Detect data skew on the distribution key values

This article shows how to detect skew on the distribution key of a distributed table in a Parallel Data Warehouse appliance.

Original product version:   SQL Server 2008 R2 Parallel Data Warehouse
Original KB number:   3046863

Summary

Data skew may occur at several different levels in Microsoft SQL Server Parallel Data Warehouse. This article focuses on rows that are skewed to certain values. This can cause a distributed table to put more data on one distribution than on the other distributions. The following query counts the number of rows that have a specific value for the distribution key of the table:

select distribution_key, count(distribution_key)

from distributed_table

group by distribution_key

--having count(distribtuion_key) >5000

order by count(distribtuion_key) desc

Note

The having clause is commented out. However, if you want to perform a quick check of whether there is significant skew, this clause may tell you. You may have to adjust the having value to something that makes sense for your result set. For example, if all values have 5,000 records, we recommend that you set this value to 7,500 or 10,000 to indicate an issue.

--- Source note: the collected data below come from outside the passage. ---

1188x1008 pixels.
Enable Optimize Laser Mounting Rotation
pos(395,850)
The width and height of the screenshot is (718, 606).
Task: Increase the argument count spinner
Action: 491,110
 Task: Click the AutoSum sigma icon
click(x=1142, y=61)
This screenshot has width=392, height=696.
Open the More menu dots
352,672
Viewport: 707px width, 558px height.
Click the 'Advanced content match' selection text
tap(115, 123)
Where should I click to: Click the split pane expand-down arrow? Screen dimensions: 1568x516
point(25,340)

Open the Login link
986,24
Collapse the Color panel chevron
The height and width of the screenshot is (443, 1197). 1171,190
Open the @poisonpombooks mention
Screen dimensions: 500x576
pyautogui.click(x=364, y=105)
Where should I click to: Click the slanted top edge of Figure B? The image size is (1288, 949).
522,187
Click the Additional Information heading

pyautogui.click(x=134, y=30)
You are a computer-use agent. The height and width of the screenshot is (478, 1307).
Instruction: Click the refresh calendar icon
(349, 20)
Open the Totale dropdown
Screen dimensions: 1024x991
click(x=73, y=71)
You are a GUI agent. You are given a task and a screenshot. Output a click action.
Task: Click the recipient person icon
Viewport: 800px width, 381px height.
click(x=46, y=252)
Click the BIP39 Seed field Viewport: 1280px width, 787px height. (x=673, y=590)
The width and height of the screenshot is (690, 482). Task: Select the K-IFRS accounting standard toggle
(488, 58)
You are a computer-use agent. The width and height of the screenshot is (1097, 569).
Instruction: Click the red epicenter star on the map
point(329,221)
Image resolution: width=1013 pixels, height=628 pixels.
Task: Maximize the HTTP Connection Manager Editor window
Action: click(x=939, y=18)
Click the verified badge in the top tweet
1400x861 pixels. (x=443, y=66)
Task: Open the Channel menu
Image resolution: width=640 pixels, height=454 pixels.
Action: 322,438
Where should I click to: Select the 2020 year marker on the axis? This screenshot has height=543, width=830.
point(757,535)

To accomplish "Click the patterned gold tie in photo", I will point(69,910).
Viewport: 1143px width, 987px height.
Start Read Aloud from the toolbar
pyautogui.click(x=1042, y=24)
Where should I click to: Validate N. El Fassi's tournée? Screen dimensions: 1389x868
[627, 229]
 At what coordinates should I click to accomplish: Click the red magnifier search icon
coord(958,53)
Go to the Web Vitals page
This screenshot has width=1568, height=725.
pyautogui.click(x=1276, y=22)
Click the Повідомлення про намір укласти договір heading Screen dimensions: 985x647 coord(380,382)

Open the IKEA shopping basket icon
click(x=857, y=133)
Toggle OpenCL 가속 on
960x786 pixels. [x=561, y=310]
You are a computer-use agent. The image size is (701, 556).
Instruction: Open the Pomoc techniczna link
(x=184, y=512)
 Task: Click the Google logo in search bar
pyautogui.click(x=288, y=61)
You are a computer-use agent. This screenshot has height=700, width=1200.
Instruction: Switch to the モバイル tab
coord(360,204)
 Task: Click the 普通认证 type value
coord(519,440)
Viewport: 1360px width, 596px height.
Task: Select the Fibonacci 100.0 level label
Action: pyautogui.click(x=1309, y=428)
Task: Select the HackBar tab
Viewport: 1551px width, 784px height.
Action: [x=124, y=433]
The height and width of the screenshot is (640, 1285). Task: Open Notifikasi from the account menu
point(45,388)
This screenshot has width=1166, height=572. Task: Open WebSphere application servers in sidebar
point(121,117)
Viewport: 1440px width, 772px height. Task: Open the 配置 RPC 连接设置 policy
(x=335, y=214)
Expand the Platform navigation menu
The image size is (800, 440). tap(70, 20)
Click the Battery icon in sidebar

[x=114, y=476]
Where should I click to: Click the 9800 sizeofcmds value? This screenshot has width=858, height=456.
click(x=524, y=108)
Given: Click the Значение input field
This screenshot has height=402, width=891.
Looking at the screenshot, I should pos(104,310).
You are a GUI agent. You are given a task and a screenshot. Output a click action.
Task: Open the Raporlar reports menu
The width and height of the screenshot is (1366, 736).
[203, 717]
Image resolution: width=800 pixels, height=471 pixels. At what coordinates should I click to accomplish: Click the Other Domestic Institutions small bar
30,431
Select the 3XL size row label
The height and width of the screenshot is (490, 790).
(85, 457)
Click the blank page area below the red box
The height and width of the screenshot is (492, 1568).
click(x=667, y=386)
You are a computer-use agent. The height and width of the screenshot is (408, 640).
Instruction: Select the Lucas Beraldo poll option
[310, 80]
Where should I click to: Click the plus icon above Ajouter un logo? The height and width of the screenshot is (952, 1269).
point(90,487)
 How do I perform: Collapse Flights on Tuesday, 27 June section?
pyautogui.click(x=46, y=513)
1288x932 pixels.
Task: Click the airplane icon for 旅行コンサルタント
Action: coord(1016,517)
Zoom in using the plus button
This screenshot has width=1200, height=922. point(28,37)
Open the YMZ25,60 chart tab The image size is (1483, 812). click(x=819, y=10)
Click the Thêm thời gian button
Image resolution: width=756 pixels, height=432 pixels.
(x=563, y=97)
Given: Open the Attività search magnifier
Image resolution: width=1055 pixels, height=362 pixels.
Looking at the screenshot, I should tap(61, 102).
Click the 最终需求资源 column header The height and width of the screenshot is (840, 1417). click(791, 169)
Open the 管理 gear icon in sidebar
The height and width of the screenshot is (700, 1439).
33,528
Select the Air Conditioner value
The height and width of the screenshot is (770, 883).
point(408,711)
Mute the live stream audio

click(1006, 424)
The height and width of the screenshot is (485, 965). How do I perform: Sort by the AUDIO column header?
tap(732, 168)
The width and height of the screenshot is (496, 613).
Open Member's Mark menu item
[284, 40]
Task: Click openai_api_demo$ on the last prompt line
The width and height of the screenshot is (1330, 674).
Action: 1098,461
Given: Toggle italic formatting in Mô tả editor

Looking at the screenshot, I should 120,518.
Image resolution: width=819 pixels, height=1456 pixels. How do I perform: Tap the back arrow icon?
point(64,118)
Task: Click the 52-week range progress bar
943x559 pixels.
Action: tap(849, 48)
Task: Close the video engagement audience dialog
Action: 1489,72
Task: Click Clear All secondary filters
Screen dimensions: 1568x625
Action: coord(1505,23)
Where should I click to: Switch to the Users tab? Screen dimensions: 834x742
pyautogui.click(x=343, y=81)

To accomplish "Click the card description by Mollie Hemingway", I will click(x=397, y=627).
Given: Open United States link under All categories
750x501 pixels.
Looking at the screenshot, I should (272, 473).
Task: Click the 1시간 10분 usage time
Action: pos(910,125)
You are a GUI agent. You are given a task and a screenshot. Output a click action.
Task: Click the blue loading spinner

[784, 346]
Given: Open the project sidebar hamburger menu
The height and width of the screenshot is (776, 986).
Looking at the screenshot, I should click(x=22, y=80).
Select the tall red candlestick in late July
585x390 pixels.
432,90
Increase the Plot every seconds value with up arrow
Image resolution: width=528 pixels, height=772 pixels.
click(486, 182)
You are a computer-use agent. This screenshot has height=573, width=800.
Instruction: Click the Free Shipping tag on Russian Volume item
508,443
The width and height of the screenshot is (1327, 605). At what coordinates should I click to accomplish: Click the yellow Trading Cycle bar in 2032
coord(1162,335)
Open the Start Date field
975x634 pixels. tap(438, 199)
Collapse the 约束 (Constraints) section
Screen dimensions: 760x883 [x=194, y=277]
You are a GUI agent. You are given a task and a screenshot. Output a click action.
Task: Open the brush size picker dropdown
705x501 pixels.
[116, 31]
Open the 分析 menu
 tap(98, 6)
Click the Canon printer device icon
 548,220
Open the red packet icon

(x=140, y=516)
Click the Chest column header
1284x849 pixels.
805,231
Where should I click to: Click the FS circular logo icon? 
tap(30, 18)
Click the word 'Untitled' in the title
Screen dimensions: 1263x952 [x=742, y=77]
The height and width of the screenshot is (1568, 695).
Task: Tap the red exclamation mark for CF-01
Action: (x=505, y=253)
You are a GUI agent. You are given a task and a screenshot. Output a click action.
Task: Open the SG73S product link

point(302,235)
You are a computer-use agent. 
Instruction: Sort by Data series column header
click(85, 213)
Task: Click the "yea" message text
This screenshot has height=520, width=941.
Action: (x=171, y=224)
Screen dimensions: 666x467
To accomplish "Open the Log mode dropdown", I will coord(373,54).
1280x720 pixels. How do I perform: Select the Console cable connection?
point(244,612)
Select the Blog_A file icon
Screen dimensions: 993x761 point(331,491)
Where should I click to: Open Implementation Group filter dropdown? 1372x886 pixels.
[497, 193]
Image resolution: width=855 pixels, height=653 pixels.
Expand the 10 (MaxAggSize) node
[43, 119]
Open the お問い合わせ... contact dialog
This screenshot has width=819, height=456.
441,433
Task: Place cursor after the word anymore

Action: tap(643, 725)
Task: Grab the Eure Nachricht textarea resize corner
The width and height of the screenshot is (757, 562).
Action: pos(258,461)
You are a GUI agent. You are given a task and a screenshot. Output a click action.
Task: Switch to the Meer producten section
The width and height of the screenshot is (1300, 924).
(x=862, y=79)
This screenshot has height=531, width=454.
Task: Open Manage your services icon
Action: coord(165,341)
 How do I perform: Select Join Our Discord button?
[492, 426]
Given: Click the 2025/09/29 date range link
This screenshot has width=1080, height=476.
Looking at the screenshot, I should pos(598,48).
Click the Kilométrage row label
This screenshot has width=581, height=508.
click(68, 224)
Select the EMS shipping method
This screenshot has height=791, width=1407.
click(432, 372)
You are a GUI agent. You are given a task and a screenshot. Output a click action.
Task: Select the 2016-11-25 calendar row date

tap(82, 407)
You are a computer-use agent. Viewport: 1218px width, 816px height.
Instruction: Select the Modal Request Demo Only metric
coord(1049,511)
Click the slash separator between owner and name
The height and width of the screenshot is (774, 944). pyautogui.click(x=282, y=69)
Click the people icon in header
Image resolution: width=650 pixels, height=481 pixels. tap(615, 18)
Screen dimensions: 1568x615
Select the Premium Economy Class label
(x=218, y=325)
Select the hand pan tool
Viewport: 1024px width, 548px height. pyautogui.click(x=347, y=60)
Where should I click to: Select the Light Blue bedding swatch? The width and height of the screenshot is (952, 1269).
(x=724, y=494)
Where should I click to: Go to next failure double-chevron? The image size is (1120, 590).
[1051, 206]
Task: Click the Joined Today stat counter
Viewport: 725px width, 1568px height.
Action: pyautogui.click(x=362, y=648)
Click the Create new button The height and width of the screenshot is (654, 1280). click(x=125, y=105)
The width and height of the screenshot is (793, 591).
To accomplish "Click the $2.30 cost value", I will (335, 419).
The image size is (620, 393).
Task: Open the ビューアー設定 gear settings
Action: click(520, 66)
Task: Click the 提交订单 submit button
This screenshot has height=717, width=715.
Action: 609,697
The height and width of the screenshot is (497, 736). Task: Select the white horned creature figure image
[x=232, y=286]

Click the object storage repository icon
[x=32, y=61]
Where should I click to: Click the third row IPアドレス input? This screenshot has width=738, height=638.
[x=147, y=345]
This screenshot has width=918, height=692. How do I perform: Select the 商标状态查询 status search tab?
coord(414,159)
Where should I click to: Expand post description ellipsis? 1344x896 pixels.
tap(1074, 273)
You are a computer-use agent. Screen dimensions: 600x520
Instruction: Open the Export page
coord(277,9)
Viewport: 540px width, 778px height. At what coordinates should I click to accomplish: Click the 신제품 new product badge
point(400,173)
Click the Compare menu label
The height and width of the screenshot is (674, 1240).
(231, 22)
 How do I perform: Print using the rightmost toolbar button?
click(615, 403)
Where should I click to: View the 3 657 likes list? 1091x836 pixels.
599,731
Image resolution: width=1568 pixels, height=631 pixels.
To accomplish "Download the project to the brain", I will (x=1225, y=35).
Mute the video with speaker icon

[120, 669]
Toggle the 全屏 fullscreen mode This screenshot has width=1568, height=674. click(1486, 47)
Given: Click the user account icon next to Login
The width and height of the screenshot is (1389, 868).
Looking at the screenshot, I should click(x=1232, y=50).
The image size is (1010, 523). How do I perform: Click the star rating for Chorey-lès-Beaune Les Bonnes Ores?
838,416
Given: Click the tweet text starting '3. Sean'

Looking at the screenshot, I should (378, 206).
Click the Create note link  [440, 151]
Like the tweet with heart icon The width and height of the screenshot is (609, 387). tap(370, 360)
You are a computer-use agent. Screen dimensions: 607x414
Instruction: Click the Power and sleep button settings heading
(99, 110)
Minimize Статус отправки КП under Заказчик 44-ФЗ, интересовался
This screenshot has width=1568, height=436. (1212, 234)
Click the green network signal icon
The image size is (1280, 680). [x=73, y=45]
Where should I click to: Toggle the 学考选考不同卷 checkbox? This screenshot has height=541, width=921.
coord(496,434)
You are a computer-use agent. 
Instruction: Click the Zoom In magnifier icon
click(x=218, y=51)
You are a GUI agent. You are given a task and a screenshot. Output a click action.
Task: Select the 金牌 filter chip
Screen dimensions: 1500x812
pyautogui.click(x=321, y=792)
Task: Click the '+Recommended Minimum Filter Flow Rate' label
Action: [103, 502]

The question of when skew becomes a problem does not have a deterministic answer. Skew becomes a problem when performance of skewed distributions becomes noticeable and the application cannot tolerate the situation. The rule of thumb is that the appliance can tolerate a skew of 10 to 20 percent across all the tables. Within this threshold, the skewed distributions should even out under concurrency. Above this threshold, you may start to see some long-running distributions when the data is processed. Some implementations may be able to tolerate greater skew, and some implementations may be unable to tolerate this much. Testing is required to determine the actual threshold for your implementation.

More information

If the skewed value is also used as a join condition and the other side is skewed toward the same value, there can be an explosion in the number of rows from the join. This can cause query execution to take a long time.

Important

Pay extra attention to the number of NULL values, because these can cause issues for joins.